= He Jiuying =

Chinese phonologist

He Jiuying (何九盈 (Hé Jiǔyíng); born 1932 ) was a professor at Beijing University Department of Chinese and is an expert on historical Chinese phonology. His son is He Li.

==Biography==
He Jiuying was born in Anren, Hunan. He graduated from Beijing University in 1961 and then joined the faculty of Beijing University Department of Chinese.

Professor He is a leading expert on ancient Chinese language.
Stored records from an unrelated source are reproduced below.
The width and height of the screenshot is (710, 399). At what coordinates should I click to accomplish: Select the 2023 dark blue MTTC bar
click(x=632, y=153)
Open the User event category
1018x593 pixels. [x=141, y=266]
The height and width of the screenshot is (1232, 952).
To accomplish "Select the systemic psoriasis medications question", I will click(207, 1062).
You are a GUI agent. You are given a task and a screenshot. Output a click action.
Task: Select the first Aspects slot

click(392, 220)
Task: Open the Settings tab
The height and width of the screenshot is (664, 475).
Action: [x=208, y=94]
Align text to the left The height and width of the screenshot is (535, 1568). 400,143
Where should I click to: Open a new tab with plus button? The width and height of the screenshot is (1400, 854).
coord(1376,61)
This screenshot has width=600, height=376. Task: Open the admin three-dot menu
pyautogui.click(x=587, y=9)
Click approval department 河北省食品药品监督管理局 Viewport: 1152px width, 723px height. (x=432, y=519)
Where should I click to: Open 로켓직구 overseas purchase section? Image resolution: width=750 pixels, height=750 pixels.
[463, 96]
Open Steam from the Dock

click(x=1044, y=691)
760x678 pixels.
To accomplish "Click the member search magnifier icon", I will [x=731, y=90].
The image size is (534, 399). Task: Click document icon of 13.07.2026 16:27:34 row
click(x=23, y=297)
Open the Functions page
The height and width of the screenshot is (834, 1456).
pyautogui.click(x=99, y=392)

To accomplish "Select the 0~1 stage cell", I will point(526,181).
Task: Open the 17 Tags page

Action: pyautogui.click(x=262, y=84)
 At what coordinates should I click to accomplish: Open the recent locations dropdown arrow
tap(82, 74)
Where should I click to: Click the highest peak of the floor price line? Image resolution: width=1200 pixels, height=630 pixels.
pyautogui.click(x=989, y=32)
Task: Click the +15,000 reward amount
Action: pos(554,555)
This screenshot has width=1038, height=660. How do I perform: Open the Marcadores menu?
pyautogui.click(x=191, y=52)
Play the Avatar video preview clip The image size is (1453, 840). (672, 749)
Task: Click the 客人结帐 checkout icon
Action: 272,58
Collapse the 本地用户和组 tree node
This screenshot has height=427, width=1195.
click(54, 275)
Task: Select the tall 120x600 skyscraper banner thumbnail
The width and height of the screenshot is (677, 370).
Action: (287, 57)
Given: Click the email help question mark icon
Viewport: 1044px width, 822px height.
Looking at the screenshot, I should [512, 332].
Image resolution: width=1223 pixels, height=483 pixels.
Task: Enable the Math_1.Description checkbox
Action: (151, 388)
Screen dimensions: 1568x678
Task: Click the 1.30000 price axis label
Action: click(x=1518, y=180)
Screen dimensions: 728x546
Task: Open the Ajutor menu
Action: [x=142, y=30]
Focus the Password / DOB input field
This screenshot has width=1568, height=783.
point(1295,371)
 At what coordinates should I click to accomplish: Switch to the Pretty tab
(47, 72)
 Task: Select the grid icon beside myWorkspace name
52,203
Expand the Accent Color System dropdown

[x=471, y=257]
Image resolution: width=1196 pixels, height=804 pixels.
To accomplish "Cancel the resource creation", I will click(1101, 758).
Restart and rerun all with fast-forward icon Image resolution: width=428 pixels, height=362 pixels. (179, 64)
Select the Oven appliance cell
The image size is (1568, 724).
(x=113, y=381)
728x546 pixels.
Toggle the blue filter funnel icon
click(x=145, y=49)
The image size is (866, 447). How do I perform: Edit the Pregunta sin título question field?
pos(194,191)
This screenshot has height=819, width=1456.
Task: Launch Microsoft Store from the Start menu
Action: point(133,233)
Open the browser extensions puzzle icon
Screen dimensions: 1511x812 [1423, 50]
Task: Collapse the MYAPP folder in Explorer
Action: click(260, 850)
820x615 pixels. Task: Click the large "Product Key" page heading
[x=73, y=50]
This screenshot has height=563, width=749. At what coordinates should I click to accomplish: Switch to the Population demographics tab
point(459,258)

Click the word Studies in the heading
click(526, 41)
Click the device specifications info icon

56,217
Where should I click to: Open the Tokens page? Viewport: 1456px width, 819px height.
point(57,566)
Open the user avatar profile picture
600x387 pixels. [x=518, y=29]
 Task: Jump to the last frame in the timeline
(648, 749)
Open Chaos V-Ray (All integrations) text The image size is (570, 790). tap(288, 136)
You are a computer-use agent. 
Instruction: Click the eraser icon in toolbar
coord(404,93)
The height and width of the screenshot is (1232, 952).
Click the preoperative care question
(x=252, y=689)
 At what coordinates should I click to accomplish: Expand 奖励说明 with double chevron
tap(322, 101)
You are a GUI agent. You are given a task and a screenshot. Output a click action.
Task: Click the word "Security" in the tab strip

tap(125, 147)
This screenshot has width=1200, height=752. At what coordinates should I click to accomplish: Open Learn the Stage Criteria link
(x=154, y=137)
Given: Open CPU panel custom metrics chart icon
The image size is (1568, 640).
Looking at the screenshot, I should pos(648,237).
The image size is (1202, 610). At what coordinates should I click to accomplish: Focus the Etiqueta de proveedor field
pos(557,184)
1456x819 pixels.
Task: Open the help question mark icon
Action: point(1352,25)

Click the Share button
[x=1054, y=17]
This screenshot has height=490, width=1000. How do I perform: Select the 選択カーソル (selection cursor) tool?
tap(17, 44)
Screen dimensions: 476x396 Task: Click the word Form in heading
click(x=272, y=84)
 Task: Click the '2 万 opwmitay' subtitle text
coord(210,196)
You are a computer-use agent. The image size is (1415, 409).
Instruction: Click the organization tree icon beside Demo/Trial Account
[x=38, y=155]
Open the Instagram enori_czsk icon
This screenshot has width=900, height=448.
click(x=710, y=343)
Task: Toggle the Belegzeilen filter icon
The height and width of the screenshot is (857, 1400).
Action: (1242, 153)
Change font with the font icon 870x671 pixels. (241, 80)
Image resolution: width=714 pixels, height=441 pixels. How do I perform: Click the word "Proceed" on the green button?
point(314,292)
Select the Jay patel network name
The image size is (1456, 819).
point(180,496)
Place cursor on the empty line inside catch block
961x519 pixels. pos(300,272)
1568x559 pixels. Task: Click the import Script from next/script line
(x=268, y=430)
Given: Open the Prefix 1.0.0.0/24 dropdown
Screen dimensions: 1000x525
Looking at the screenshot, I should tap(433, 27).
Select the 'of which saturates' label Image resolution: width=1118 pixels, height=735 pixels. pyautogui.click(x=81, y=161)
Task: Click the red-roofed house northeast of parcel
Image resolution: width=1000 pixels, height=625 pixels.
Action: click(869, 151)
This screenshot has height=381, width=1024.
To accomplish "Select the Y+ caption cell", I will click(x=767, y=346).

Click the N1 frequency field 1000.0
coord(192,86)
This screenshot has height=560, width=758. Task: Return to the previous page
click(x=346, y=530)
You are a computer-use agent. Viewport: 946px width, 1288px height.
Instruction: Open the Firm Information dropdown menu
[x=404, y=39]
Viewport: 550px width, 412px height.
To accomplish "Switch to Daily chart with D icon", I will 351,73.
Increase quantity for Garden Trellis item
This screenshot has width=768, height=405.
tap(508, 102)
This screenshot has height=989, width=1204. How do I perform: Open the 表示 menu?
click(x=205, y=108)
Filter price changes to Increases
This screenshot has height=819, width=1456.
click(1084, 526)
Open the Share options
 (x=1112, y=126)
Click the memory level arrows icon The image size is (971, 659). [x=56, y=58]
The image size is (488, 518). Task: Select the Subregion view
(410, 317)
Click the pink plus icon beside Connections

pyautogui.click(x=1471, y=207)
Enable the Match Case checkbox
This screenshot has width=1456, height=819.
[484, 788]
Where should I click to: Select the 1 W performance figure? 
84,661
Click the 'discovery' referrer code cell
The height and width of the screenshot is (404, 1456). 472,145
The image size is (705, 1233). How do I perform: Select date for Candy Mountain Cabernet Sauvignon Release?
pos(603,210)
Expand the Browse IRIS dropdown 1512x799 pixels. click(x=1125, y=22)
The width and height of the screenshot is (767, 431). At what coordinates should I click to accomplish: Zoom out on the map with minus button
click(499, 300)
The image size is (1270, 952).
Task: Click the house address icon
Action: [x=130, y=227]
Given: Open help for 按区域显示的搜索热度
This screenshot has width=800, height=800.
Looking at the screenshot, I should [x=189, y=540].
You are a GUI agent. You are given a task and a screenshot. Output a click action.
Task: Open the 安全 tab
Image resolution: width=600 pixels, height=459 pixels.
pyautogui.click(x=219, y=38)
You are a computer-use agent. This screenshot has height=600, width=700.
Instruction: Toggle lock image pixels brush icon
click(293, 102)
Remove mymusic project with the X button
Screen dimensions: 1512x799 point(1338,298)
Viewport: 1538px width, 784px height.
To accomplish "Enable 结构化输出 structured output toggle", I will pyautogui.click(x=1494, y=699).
His published books include Gu Hanyu Yinyunxue Shuyao (古汉语音韵学述要), Shanggu Yin (上古音), and Zhongguo Gudai Yuyanxue Shi (中国古代语言学史).

==Selected publications==
- 1991: Historical Chinese Phonology (上古音), Commercial Press, ISBN 7-100-00072-6
- 1995: A History of Chinese Modern Linguistics, Guangdong Education Press, ISBN 7-5406-3399-9; A History of Chinese Ancient Linguistics, Guangdong Education Press, ISBN 7-5406-3400-6
- 2000: The Culture of Chinese Characters, Liaoning People's Press, ISBN 7-205-04500-2.
- 2006: Yuyan Conggao (语言丛稿), Commercial Press, ISBN 7-100-04577-0.